### REQUIRED ACTION A
Rewrite the paragraph of the book critique that begins "My beef here really isn't with the characters" as a short bulleted list that keeps its main points.
### REQUIRED ACTION B
Return the passage of the book critique starting at "My beef here" and ending at "write those tropes.", word for word.
### REQUIRED ACTION C
Extend the book critique past its last sentence with a few more paragraphs in the same voice.
== SOURCE TEXT ==
My beef here really isn’t with the characters. Given the situation, it makes sense that they would all act the way that they have. My beef is with the author, because she created this situation. All of this was not handed to her pre-formed. She did not come into a world where she couldn’t get out of making Isabelle a bad cook. She intentionally decided to make her this way, and the fact that she built the world in such a way to prop up her tropes does not change the fact that she did, in fact, write those tropes.
And yes, I’m aware that it sounds slightly hypocritical to gripe that Isabelle in the kitchen cooking makes her a stereotype and then complain that cooking doesn’t make one a stereotype. But both are true. Isabelle isn’t a good cook, and the meta-reasons she’s not a good cook are sexist. Yet at the same time, she’s continually cast into traditionally-female roles even when she’s not the best person for the job. If she’s not a good cook, why isn’t Hodge cooking for them? Or Alec or Jace? Why is it Isabelle that has to be their mother hen? For that matter, why was she playing nursemaid to Clary when Hodge is the one that can make the magic herb juice?
It may sound like a contradiction to make female characters bad at domestics and then constantly shove them into domestic roles, but it happens all the time. It’s like misogyny squared. It’s mind-boggling.
(Also, why do they have people whose entire job is to ‘master runes’ when “humans don’t do magic”?)
Jace says Isabelle is an awesome demon slayer. Clary immediately asks if she’s better than Alec, because apparently she’s surprised at the thought that a girl might be better at something active than her closest male relative.
“Better?” he said. “At demon-slaying? No, not really. He’s never killed a demon.”
“Really?”
“I don’t know why not. Maybe because he’s always protecting Izzy and me.”
Sigh. So your awesome female demon hunter is only awesome because her brother is always helping her? You fail at feminism, book.
===
== INFORMATION ==
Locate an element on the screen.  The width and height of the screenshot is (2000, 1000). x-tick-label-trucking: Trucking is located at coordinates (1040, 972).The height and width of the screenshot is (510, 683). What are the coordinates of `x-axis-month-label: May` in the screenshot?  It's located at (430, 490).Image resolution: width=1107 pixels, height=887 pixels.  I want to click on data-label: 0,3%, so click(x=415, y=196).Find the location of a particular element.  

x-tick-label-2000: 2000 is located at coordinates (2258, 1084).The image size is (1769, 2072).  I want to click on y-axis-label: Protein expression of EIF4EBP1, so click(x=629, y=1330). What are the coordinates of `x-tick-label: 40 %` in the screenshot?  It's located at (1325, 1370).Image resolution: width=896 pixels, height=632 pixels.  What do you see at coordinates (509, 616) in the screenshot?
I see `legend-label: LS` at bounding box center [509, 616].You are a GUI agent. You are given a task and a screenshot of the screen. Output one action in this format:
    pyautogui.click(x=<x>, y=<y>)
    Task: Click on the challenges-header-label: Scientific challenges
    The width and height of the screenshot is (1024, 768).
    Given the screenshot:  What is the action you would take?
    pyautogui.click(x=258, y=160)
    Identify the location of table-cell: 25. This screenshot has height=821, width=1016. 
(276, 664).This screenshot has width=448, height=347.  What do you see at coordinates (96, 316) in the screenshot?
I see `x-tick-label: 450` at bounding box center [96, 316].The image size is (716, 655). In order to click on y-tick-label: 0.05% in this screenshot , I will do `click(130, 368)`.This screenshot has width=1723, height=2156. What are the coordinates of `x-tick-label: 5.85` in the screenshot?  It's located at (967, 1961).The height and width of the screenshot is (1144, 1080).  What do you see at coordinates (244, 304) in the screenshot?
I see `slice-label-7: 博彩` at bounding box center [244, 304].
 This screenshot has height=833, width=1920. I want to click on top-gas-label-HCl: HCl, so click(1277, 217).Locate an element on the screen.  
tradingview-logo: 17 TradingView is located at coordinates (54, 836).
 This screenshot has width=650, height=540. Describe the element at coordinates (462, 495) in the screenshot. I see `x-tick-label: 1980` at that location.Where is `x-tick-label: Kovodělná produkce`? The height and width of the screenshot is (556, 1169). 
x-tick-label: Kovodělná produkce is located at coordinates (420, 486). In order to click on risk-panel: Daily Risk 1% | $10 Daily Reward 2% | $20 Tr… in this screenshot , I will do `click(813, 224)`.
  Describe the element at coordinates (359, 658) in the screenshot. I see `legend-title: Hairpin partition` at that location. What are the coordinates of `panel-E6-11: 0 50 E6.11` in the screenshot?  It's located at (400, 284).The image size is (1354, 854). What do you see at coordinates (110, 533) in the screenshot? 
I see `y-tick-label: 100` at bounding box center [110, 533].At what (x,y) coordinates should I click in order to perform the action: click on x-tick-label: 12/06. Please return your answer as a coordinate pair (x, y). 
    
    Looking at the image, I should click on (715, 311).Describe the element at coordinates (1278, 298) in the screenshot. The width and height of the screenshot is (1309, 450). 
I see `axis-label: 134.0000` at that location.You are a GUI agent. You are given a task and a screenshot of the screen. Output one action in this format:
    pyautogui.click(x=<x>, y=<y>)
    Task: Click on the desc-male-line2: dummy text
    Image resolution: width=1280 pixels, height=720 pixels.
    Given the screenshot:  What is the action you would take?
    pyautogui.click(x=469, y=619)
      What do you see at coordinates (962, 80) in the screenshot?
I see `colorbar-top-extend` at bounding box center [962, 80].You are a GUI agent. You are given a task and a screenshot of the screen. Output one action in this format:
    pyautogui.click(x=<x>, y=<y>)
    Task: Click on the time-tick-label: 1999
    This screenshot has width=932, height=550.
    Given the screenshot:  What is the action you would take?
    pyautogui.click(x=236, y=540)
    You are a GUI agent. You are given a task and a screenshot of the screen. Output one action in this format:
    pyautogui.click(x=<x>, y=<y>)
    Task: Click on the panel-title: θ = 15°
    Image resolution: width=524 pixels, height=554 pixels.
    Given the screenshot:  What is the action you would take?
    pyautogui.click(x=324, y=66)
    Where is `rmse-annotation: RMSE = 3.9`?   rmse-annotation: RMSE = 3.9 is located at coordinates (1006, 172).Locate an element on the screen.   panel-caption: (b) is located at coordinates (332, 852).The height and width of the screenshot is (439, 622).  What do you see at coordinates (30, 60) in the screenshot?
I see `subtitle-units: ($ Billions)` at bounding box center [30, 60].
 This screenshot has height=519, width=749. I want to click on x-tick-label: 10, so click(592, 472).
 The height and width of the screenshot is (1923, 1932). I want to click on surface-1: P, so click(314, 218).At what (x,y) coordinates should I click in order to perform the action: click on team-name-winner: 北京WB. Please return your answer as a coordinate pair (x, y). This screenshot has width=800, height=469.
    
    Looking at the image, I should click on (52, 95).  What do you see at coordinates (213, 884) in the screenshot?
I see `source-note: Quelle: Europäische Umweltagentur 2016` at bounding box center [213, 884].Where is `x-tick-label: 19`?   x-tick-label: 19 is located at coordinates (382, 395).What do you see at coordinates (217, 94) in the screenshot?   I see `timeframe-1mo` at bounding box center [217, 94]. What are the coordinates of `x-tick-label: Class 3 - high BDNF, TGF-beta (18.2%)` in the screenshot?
===
### ANSWER A
- The complaint is not with the characters, whose behavior makes sense given their situation.
- The complaint is with the author, who created that situation.
- Nothing was handed to her pre-formed, and she was not forced to make Isabelle a bad cook.
- She chose to make Isabelle that way.
- Building the world to prop up her tropes doesn't change the fact that she wrote those tropes.

### ANSWER B
My beef here really isn’t with the characters. Given the situation, it makes sense that they would all act the way that they have. My beef is with the author, because she created this situation. All of this was not handed to her pre-formed. She did not come into a world where she couldn’t get out of making Isabelle a bad cook. She intentionally decided to make her this way, and the fact that she built the world in such a way to prop up her tropes does not change the fact that she did, in fact, write those tropes.

### ANSWER C
They go to a greenhouse to find Hodge, and the place is full of awesomesauce plants, because Idris is magic and has magic plants. Even though magic is dirty and so totally Not Done By Humans. Again, this world was not handed to the author already-formed. At some point, she had to sit down and say “I want it to be full of people doing magic, therefore I’m going to create a culture in which people hate magic.” Why? Why would anyone do this?
And don’t try and tell me those plants aren’t magical. They ‘only grow in Idris,’ and as we know Idris is a tiny country between France and Germany. Biology doesn’t work like that. Plants don’t stop growing at a country border unless something magical or man-made stops them from doing so.
They find Hodge and tell him everything that happened. He says something about a circle is rising. Hodge then goes on to explain that the Circle was the name of Valentine’s followers, and they planned to kill all the fairies by starting a war between them and the hunters. Also, Hodge used to be a member, and so did Jocelyn. Clary gets all offended at the thought that her mother was a bigot, and then Hodge drops another bombshell: Jocelyn was married to Valentine.
(Wait a minute, just a few chapters ago, wasn’t Hodge uber-confused along with the rest of them about why Clary and her mother would be attacked?)